▸ **REQUIREMENT**
Only one stretch of the data below should be repeated: the lines from the line containing "Where should I click to: Click the Title: label" through the line containing "You are a computer-use agent. Screen dimensions: 1006x1204", inclusive, exactly as they are.

DATA EXCERPTS START

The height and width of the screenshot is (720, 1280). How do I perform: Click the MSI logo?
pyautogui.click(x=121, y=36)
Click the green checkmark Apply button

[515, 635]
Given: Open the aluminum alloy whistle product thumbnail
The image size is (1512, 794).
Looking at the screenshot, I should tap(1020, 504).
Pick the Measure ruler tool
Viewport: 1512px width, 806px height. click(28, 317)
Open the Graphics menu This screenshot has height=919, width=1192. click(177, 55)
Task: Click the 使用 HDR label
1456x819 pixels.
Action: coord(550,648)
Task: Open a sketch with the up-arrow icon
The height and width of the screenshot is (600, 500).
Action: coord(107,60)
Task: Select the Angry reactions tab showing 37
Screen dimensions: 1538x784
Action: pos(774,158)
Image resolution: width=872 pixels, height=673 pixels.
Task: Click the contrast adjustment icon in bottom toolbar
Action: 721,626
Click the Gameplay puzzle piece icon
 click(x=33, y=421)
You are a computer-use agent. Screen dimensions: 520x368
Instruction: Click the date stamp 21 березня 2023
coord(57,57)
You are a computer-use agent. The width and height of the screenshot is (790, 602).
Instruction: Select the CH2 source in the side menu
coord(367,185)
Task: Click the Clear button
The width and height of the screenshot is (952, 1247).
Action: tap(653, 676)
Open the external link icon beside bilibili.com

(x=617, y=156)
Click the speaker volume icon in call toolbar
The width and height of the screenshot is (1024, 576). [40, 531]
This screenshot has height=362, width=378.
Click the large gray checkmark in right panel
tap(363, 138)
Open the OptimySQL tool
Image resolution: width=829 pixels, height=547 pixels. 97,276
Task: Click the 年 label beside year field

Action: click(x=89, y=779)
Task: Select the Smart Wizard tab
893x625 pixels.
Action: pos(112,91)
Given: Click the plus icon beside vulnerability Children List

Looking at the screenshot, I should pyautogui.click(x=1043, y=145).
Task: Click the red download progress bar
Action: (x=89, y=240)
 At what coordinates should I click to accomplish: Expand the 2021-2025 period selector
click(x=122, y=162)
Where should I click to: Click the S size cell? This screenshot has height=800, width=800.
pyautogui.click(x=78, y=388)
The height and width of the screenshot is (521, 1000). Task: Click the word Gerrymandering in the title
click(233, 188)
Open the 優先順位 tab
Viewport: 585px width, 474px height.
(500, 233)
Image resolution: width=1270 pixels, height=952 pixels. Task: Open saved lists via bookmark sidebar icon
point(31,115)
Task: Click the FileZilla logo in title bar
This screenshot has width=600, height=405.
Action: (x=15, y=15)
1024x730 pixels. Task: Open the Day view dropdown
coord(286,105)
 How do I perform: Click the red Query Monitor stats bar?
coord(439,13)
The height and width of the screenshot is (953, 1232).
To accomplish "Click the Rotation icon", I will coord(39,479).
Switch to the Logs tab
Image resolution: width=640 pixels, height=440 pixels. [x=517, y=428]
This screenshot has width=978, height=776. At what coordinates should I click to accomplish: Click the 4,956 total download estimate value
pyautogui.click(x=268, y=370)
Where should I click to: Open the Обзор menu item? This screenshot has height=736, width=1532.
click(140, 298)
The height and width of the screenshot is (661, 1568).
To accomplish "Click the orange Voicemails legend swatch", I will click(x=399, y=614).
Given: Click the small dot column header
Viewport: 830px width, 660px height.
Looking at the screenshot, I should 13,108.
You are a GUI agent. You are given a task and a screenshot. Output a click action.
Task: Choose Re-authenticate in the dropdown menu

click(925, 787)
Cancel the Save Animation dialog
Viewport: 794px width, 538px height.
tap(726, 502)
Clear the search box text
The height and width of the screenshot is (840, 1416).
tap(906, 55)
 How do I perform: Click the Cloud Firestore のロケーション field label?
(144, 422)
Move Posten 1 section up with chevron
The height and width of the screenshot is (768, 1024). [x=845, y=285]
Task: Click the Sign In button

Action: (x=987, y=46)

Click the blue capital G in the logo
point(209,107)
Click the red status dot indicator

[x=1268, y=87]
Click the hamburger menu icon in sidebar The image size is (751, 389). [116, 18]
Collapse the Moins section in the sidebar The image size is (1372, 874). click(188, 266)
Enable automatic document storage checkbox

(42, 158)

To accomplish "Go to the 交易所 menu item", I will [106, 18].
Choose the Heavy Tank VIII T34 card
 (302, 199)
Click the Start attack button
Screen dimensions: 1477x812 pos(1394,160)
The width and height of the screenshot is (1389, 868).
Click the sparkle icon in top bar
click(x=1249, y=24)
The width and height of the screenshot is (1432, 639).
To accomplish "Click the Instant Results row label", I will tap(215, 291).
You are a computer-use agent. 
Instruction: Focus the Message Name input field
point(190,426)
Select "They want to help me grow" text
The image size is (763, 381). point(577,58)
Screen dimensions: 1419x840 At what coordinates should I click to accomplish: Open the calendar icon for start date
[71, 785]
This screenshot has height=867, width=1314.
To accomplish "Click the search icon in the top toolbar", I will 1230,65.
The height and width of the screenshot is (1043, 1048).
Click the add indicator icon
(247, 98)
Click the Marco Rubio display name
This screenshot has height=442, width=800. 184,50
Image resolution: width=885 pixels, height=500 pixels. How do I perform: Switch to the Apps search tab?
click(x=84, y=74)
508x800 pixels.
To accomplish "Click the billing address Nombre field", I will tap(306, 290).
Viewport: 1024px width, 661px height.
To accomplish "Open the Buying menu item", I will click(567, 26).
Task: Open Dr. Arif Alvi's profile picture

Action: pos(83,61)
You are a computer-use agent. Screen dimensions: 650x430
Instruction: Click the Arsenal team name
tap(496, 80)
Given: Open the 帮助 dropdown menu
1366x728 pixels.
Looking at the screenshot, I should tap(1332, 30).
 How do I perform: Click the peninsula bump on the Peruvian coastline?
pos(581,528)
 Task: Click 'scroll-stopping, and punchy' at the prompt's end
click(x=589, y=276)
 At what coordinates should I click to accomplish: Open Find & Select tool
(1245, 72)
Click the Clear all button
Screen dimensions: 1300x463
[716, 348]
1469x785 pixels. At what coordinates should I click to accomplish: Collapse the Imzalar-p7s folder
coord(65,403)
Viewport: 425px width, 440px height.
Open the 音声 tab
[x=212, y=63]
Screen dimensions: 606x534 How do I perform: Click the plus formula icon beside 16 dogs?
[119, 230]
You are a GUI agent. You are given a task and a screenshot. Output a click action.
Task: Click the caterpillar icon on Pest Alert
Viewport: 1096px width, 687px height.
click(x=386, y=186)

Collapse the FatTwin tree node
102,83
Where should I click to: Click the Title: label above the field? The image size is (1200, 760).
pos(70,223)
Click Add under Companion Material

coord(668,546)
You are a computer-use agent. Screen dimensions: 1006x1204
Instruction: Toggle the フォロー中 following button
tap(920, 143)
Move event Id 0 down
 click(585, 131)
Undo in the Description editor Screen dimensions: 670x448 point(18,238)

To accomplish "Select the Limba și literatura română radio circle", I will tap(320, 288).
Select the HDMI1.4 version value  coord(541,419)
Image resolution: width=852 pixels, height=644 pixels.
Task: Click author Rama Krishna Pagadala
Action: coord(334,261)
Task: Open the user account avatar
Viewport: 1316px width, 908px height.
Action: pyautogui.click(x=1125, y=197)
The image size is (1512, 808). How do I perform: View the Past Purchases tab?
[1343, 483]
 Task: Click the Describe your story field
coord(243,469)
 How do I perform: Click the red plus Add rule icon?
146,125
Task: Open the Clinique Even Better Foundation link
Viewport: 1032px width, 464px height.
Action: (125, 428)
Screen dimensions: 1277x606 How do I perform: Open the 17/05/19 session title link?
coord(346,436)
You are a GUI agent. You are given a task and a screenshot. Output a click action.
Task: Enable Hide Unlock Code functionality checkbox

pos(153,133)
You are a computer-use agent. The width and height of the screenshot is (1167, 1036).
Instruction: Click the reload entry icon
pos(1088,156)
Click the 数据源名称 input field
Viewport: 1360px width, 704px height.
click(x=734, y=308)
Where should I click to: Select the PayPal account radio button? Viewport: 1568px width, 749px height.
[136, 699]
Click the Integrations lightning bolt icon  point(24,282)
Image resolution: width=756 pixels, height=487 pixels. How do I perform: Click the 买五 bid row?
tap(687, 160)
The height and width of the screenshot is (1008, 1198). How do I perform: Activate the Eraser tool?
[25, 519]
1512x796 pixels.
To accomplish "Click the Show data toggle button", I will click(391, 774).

DATA EXCERPTS END

▸ **REPLY TO THE EXERCISE**
Where should I click to: Click the Title: label above the field? The image size is (1200, 760).
pos(70,223)
Click Add under Companion Material

coord(668,546)
You are a computer-use agent. Screen dimensions: 1006x1204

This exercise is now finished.